# TASK STATEMENT:
Only these lines of the data below are wanted: the one with "Task: Click the green Display Color swatch", the one with "Open the Calque", and any lines between them, each repeated exactly.

#### TASK MATERIAL

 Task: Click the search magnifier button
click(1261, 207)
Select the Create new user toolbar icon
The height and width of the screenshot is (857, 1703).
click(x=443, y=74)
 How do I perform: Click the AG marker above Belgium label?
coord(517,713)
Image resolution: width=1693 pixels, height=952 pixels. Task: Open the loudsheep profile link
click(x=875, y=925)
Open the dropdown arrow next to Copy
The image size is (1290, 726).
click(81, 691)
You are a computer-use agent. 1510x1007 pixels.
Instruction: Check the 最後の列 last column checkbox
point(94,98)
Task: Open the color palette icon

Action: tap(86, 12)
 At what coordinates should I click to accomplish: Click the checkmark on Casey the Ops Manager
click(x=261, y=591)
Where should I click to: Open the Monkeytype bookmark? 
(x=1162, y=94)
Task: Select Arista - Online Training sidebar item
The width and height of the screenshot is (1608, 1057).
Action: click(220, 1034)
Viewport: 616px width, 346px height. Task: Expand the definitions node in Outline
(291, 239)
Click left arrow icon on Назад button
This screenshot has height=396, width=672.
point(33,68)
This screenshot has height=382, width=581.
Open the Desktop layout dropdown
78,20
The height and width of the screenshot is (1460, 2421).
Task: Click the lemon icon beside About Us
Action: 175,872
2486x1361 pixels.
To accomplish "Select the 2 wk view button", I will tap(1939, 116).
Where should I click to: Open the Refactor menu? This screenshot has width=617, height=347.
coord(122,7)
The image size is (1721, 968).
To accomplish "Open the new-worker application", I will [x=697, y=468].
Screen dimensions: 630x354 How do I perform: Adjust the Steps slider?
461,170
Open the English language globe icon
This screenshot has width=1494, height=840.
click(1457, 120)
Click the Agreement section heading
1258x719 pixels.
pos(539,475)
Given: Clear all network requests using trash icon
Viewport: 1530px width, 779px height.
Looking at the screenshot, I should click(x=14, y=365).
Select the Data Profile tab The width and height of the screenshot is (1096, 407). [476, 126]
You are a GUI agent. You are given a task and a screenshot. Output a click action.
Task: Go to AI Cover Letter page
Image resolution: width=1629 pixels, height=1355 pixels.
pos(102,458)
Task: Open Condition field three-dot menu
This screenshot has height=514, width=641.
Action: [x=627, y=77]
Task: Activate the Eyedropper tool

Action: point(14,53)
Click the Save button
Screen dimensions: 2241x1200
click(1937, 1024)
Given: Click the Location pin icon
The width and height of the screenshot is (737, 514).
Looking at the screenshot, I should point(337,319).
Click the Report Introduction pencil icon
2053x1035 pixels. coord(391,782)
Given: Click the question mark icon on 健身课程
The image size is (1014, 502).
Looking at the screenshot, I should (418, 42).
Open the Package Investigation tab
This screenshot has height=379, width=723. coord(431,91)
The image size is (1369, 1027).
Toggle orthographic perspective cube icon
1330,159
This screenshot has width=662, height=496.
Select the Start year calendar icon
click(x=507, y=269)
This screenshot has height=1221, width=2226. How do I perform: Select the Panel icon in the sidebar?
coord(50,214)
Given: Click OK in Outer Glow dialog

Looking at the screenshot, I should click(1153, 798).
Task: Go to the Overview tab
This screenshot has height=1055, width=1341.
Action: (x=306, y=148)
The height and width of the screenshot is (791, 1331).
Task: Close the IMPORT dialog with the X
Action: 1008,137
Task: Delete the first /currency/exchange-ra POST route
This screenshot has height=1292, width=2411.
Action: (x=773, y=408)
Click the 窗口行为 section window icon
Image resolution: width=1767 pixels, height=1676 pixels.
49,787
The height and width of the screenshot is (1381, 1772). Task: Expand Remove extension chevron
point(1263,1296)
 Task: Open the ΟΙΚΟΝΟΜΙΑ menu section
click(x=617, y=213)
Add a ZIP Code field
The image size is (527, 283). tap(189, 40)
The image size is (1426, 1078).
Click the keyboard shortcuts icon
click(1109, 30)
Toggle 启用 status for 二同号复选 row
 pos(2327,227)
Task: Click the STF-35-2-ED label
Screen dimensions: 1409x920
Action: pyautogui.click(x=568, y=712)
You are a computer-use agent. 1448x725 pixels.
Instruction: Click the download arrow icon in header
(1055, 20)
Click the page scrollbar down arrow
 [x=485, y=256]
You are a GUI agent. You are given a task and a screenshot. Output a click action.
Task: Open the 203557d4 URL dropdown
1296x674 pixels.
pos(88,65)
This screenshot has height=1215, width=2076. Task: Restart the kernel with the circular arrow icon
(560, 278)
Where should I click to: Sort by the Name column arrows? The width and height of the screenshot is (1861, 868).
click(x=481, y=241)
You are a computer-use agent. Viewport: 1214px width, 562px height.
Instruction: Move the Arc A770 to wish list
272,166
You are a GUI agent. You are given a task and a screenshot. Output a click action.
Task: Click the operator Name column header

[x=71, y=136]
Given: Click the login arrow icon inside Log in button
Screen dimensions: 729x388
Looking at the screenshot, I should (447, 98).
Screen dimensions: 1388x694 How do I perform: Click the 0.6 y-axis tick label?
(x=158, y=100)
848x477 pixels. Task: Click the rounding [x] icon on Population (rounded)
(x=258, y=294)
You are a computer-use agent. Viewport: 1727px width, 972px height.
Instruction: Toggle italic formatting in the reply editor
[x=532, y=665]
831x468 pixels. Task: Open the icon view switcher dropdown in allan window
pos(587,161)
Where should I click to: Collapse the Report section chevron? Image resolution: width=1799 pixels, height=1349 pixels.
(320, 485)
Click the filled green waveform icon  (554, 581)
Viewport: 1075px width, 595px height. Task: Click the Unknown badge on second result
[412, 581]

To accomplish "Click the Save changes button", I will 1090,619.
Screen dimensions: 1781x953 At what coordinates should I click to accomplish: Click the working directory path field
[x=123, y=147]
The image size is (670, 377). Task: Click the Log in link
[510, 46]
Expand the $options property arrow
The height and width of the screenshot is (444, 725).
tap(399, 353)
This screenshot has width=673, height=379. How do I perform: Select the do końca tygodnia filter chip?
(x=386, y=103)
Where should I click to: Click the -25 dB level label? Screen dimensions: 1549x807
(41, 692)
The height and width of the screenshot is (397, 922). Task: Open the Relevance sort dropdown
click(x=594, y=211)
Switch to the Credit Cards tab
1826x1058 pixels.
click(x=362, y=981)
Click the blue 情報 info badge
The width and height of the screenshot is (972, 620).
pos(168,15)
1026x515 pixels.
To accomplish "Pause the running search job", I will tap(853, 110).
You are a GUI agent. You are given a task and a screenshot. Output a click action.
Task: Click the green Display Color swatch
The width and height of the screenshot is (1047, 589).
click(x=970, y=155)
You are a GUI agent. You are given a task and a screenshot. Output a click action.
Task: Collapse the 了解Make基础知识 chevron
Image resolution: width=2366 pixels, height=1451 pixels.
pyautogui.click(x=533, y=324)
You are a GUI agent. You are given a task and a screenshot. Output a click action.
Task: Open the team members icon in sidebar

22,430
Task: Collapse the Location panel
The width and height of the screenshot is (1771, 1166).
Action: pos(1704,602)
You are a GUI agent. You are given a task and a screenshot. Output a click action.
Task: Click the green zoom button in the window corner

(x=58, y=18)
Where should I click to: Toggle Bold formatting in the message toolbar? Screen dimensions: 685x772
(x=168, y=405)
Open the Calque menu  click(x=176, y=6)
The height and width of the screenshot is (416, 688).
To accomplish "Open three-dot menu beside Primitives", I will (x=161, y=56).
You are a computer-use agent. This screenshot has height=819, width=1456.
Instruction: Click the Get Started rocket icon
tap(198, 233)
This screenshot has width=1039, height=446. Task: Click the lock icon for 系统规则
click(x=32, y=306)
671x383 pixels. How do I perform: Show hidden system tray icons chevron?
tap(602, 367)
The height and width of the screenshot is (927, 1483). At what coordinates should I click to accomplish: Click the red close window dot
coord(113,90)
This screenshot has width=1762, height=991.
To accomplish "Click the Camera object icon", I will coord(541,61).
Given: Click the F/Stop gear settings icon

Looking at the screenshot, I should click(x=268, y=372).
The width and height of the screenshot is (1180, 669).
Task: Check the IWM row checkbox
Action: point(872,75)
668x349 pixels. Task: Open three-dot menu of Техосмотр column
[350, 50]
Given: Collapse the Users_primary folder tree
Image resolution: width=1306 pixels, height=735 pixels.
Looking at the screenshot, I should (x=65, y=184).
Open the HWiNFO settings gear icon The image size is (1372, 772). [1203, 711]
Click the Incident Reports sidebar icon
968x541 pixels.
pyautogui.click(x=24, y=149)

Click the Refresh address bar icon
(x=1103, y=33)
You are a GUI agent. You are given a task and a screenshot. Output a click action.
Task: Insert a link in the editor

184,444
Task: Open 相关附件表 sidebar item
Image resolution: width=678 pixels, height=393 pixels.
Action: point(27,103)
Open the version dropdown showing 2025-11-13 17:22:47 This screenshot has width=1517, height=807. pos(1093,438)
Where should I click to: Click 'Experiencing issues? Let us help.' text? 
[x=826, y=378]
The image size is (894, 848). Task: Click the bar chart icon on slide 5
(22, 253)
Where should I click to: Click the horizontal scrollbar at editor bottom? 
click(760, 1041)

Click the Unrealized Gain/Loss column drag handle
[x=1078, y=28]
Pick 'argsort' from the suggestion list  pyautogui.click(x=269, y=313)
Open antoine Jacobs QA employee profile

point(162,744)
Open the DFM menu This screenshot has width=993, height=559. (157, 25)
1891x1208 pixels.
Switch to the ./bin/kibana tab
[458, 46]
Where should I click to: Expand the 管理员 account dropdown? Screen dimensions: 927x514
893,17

########

# ANSWER:
Task: Click the green Display Color swatch
The width and height of the screenshot is (1047, 589).
click(x=970, y=155)
You are a GUI agent. You are given a task and a screenshot. Output a click action.
Task: Collapse the 了解Make基础知识 chevron
Image resolution: width=2366 pixels, height=1451 pixels.
pyautogui.click(x=533, y=324)
You are a GUI agent. You are given a task and a screenshot. Output a click action.
Task: Open the team members icon in sidebar

22,430
Task: Collapse the Location panel
The width and height of the screenshot is (1771, 1166).
Action: pos(1704,602)
You are a GUI agent. You are given a task and a screenshot. Output a click action.
Task: Click the green zoom button in the window corner

(x=58, y=18)
Where should I click to: Toggle Bold formatting in the message toolbar? Screen dimensions: 685x772
(x=168, y=405)
Open the Calque menu  click(x=176, y=6)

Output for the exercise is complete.